• **Work instructions**
Repeat only the lines below from the one containing "Switch to 季線 quarterly chart" through the one containing "Task: Go back with the browser arrow", inclusive, exactly as written.

• **Source material**
● ● ●

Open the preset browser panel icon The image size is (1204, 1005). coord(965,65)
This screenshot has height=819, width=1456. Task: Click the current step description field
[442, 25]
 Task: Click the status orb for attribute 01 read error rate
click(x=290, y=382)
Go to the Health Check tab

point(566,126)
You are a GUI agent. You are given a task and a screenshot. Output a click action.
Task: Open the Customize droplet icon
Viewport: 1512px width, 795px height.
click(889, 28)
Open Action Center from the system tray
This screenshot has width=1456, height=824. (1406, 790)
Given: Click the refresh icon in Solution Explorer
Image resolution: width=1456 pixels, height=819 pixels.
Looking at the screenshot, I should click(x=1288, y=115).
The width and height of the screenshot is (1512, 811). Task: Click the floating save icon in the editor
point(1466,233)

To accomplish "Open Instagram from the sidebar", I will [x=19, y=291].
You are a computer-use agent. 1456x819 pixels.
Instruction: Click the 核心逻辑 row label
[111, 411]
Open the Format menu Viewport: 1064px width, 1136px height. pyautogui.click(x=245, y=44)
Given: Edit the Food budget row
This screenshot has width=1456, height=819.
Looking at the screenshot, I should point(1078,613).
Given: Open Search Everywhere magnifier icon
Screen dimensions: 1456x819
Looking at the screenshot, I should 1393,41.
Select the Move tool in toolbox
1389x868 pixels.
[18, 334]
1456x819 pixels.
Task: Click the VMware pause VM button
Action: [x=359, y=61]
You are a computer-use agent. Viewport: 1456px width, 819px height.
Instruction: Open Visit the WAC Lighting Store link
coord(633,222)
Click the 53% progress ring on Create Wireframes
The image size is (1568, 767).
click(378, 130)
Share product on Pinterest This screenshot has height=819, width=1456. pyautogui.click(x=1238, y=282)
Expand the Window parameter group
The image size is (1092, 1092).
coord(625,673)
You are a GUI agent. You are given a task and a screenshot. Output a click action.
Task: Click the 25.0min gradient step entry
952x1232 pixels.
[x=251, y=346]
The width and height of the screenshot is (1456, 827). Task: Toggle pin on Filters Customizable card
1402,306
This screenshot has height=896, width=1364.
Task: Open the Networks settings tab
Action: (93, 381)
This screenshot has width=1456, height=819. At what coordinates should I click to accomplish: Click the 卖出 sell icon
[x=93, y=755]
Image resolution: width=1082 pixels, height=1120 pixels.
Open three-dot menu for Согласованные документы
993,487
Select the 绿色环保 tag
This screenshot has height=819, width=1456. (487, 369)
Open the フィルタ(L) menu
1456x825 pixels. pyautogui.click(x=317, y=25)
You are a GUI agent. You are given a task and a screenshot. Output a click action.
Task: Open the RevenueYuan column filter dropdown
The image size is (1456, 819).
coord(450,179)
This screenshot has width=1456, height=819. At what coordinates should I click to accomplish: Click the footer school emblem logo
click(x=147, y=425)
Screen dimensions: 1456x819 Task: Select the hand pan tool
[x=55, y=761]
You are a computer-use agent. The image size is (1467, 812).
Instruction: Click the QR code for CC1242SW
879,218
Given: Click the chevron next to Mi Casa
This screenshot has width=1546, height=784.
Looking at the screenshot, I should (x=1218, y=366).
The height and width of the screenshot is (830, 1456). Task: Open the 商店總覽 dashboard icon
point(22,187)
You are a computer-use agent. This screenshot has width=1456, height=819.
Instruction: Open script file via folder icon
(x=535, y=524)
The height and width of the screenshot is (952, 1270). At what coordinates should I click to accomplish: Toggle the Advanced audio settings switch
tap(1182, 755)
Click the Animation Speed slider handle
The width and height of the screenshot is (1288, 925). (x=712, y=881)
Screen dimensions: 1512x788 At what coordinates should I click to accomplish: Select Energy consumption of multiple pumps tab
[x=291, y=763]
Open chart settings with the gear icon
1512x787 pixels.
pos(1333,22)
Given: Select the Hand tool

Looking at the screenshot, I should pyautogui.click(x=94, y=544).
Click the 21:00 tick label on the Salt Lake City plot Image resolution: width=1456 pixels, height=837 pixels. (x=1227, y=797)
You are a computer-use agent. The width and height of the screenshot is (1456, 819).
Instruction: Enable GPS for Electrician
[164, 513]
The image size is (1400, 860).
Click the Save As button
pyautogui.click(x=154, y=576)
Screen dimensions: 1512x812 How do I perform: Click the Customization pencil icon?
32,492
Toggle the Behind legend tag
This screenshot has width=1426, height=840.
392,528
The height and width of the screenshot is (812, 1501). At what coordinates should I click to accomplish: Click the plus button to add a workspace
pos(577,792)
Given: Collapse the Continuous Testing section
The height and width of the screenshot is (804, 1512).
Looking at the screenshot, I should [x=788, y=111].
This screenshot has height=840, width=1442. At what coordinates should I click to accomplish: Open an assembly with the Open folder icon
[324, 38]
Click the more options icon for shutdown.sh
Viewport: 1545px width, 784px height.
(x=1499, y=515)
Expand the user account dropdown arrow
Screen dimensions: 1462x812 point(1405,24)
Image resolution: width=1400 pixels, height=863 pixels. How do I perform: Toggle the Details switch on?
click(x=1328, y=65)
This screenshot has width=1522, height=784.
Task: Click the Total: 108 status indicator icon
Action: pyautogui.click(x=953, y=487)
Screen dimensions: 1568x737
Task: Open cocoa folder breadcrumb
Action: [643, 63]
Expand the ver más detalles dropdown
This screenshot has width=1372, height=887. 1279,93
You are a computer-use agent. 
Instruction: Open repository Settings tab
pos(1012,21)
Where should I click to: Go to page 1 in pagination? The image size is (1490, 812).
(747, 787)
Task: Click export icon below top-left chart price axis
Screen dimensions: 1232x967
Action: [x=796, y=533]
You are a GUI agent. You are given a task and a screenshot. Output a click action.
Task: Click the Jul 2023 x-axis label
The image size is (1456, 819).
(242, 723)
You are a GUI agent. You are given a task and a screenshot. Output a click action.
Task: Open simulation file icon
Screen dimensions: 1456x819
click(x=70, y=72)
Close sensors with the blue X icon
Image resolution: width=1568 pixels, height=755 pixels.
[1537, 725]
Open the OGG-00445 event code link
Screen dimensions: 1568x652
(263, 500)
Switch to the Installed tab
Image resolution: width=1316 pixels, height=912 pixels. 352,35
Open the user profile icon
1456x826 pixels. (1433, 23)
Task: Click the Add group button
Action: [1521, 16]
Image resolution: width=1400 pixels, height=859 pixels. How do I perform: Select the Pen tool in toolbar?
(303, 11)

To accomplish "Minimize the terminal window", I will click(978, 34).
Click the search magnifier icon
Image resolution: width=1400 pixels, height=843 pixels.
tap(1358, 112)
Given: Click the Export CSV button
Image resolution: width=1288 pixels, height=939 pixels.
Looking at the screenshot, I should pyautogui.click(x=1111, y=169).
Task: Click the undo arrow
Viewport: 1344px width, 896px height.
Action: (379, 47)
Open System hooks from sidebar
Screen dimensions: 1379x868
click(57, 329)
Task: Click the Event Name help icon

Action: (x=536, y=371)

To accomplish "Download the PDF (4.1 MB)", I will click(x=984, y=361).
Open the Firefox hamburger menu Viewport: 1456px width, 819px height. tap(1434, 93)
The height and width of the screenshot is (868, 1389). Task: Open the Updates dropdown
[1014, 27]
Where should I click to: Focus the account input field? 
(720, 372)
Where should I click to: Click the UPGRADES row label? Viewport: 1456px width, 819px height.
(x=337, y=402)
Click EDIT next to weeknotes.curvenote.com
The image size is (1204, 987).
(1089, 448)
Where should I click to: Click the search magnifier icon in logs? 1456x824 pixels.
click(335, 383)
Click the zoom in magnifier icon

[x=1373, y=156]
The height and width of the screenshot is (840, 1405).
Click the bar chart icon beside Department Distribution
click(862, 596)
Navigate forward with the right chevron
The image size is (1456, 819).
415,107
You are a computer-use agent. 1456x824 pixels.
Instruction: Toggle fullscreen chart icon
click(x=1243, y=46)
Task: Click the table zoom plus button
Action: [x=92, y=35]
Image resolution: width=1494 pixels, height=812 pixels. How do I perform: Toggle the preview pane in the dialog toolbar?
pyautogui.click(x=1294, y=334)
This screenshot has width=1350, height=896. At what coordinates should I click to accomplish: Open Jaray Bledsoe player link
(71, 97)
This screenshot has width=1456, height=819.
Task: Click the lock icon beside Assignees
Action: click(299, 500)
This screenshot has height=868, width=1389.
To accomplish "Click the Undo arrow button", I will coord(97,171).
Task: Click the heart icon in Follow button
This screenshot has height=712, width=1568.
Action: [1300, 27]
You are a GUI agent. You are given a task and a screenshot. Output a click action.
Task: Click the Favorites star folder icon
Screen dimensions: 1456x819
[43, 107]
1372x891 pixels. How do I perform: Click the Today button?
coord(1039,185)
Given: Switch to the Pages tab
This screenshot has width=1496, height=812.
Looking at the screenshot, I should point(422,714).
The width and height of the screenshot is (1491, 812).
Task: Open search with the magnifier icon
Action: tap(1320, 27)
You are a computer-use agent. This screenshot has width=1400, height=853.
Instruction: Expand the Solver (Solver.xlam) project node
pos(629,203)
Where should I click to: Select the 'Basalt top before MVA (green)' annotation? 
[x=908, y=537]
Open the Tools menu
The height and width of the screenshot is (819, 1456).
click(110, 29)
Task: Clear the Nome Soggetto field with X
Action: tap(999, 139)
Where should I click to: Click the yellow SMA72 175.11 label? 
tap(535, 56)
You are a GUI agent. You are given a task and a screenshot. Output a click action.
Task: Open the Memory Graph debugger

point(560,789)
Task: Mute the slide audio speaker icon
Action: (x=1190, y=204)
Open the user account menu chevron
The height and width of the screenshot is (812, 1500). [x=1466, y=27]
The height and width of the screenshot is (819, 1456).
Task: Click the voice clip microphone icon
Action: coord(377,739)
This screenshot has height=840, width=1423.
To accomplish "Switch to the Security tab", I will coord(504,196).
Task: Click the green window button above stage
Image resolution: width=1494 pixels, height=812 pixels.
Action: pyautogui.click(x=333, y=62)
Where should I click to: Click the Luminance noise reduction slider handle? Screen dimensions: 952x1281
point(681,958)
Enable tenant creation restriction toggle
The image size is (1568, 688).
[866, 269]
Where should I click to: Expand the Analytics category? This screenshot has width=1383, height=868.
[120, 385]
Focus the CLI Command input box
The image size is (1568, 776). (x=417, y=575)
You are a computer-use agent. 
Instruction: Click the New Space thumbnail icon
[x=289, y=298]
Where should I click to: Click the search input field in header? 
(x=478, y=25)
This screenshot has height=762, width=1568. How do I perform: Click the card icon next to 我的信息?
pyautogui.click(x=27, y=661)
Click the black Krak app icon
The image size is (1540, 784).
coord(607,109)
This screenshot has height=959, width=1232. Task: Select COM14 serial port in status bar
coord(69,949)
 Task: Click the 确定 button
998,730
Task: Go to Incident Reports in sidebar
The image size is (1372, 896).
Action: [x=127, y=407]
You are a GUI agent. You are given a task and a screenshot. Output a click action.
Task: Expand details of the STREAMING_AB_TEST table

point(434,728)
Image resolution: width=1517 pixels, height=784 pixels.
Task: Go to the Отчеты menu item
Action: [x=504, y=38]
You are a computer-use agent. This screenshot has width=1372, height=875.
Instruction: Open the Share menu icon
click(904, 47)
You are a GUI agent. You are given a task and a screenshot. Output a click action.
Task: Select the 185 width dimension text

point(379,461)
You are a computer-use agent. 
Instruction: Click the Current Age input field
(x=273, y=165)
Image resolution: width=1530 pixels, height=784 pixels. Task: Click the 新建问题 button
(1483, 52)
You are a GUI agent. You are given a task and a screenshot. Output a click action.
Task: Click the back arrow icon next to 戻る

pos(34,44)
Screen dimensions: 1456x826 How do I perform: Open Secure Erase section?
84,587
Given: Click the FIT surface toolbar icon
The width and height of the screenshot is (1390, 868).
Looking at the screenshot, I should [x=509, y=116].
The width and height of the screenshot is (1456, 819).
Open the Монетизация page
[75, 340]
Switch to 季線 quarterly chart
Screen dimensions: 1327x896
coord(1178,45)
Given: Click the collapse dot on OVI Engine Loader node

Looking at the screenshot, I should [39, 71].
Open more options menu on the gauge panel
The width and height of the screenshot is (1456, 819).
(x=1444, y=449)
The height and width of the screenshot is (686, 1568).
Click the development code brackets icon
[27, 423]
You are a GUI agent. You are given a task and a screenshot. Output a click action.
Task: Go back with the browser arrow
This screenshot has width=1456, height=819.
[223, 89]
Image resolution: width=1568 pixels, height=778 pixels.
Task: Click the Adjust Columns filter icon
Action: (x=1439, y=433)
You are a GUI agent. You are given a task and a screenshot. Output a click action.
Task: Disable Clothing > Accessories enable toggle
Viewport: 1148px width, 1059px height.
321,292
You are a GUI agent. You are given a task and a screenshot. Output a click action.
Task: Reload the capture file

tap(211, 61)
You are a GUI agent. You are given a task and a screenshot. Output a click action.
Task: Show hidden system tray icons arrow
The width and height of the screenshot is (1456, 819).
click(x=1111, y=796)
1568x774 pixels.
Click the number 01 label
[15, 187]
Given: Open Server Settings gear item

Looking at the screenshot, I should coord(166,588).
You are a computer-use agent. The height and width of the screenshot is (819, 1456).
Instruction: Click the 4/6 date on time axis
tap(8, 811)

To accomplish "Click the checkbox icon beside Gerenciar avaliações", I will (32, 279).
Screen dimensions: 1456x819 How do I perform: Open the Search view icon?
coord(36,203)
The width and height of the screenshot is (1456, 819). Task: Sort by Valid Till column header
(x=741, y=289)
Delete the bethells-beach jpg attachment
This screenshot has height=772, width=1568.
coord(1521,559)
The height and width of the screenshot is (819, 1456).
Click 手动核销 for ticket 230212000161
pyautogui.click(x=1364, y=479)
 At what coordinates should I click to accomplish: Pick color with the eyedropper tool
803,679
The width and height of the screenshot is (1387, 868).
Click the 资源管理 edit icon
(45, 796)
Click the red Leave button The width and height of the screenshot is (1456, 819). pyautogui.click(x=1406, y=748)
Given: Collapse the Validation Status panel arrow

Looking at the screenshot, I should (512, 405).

● ● ●

• **Response**
Switch to 季線 quarterly chart
Screen dimensions: 1327x896
coord(1178,45)
Given: Click the collapse dot on OVI Engine Loader node

Looking at the screenshot, I should [39, 71].
Open more options menu on the gauge panel
The width and height of the screenshot is (1456, 819).
(x=1444, y=449)
The height and width of the screenshot is (686, 1568).
Click the development code brackets icon
[27, 423]
You are a GUI agent. You are given a task and a screenshot. Output a click action.
Task: Go back with the browser arrow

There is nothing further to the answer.